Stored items

--*--

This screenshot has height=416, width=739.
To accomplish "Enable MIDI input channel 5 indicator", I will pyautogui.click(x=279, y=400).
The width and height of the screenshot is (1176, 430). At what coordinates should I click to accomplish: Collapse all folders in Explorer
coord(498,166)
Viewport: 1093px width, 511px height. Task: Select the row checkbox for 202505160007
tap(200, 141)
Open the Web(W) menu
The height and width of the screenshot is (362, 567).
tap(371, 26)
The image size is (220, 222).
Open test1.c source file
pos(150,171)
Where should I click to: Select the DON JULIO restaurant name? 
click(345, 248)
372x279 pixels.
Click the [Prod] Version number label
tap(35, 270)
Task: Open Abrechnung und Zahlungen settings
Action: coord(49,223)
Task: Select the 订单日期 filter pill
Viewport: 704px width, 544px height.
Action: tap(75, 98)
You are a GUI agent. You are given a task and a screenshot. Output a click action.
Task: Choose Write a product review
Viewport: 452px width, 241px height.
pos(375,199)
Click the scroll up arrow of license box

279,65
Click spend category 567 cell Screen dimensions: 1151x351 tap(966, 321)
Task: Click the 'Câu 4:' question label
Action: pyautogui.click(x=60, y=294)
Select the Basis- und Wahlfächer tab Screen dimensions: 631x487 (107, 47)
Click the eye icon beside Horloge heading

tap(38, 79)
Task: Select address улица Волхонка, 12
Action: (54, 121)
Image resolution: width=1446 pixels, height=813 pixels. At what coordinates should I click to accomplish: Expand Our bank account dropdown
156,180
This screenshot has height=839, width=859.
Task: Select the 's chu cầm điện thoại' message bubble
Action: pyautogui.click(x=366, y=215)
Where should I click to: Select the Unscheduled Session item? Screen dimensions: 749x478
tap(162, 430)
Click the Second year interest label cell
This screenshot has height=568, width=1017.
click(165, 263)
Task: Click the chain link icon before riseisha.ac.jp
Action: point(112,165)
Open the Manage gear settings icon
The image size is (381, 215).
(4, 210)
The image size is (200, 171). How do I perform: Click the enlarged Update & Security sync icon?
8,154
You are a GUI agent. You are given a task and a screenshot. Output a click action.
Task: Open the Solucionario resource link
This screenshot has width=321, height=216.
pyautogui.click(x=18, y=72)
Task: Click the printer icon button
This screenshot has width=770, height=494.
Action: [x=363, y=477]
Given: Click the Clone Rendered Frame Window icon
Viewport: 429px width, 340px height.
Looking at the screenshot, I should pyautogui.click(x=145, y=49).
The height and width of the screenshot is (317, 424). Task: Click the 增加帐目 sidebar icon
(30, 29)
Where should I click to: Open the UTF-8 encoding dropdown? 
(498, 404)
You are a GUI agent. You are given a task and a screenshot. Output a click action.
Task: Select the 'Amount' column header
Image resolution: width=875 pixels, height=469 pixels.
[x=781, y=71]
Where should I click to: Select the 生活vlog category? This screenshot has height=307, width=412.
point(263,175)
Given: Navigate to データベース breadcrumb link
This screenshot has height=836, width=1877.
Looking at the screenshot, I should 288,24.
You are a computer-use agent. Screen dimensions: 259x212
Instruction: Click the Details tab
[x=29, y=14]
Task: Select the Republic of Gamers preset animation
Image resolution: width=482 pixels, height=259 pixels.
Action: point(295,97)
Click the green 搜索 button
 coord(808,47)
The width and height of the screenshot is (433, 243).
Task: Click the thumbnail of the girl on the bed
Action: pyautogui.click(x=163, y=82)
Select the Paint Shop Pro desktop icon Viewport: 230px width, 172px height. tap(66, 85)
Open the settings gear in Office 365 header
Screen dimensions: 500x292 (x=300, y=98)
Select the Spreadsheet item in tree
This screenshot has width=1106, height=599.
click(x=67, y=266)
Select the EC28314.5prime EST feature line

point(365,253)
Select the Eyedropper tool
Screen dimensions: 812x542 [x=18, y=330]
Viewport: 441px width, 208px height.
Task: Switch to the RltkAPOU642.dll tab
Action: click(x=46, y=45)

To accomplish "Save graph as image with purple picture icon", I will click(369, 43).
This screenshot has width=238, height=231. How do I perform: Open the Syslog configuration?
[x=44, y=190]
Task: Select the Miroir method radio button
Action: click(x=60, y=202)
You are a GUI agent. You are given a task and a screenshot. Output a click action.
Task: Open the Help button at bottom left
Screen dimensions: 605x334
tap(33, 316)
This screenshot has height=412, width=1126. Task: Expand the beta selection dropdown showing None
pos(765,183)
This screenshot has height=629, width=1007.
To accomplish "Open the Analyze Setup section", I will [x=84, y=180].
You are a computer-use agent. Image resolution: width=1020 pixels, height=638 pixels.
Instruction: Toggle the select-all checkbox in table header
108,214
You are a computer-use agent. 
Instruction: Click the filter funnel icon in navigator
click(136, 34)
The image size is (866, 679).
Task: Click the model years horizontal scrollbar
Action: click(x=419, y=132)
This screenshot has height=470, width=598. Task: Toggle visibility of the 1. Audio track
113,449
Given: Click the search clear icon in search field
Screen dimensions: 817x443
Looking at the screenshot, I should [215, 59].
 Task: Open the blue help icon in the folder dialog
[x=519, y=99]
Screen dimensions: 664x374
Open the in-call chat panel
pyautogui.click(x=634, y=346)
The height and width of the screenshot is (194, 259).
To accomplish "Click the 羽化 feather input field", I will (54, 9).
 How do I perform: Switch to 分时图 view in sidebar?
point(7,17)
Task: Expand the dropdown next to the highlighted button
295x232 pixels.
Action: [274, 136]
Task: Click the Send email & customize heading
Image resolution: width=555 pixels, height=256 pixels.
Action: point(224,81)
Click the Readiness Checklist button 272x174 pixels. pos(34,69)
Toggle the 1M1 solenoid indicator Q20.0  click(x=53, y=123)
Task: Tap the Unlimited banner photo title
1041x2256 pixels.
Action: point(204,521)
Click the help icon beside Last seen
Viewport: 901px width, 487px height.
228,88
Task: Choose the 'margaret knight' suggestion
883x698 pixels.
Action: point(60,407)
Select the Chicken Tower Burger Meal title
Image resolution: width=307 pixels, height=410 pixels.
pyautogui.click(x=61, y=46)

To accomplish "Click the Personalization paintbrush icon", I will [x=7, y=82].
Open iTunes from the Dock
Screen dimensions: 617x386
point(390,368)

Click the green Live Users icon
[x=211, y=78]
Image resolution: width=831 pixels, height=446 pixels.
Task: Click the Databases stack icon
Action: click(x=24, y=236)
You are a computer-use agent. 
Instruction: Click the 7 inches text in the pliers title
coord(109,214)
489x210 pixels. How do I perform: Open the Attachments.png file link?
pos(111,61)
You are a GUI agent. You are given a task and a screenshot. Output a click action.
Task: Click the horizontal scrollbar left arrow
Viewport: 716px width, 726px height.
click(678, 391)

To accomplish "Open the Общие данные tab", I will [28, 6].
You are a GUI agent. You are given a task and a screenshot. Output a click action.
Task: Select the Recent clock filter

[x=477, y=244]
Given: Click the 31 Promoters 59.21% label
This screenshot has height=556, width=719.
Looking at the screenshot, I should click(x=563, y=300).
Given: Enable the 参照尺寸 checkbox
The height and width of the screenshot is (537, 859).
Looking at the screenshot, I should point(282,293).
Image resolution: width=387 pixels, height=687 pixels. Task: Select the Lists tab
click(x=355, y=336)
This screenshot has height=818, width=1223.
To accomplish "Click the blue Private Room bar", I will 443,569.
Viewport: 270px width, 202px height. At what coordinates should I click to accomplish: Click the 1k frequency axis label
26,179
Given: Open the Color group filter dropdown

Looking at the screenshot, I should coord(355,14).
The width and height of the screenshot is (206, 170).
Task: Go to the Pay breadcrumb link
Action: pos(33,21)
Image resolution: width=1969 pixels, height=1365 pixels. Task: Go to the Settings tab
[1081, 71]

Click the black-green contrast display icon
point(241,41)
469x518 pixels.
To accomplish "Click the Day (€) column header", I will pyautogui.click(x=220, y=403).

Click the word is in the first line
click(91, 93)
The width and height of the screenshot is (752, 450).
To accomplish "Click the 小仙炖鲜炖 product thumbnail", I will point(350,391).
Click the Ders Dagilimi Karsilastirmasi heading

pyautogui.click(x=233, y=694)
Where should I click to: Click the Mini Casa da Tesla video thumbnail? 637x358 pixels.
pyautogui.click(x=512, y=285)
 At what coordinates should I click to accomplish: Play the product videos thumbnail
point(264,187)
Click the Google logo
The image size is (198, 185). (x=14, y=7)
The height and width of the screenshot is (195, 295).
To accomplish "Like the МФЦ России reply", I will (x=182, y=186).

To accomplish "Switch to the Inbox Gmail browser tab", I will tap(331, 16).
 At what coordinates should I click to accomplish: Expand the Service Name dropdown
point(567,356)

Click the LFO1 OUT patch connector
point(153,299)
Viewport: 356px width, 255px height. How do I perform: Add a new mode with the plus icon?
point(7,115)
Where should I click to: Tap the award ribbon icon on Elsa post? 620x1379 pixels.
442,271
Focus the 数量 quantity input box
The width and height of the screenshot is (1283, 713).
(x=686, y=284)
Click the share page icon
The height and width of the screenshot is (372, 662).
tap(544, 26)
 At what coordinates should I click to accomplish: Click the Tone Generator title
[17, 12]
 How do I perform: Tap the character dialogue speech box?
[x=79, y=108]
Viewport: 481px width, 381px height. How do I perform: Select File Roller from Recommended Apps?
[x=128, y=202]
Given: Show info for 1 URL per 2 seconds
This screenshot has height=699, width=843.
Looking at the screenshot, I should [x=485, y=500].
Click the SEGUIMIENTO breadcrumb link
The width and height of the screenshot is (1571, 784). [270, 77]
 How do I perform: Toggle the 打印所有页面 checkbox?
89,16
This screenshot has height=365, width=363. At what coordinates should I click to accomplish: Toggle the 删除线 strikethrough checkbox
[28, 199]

--*--

- **Exercise prompt**:
Take the records above and return, word for word, only the lines that fall from the line with "Open the settings gear in Office 365 header" to the line with "This screenshot has height=629, width=1007.", both of them included.

- **Response to the exercise**:
Open the settings gear in Office 365 header
Screen dimensions: 500x292 (x=300, y=98)
Select the Spreadsheet item in tree
This screenshot has width=1106, height=599.
click(x=67, y=266)
Select the EC28314.5prime EST feature line

point(365,253)
Select the Eyedropper tool
Screen dimensions: 812x542 [x=18, y=330]
Viewport: 441px width, 208px height.
Task: Switch to the RltkAPOU642.dll tab
Action: click(x=46, y=45)

To accomplish "Save graph as image with purple picture icon", I will click(369, 43).
This screenshot has width=238, height=231. How do I perform: Open the Syslog configuration?
[x=44, y=190]
Task: Select the Miroir method radio button
Action: click(x=60, y=202)
You are a GUI agent. You are given a task and a screenshot. Output a click action.
Task: Open the Help button at bottom left
Screen dimensions: 605x334
tap(33, 316)
This screenshot has height=412, width=1126. Task: Expand the beta selection dropdown showing None
pos(765,183)
This screenshot has height=629, width=1007.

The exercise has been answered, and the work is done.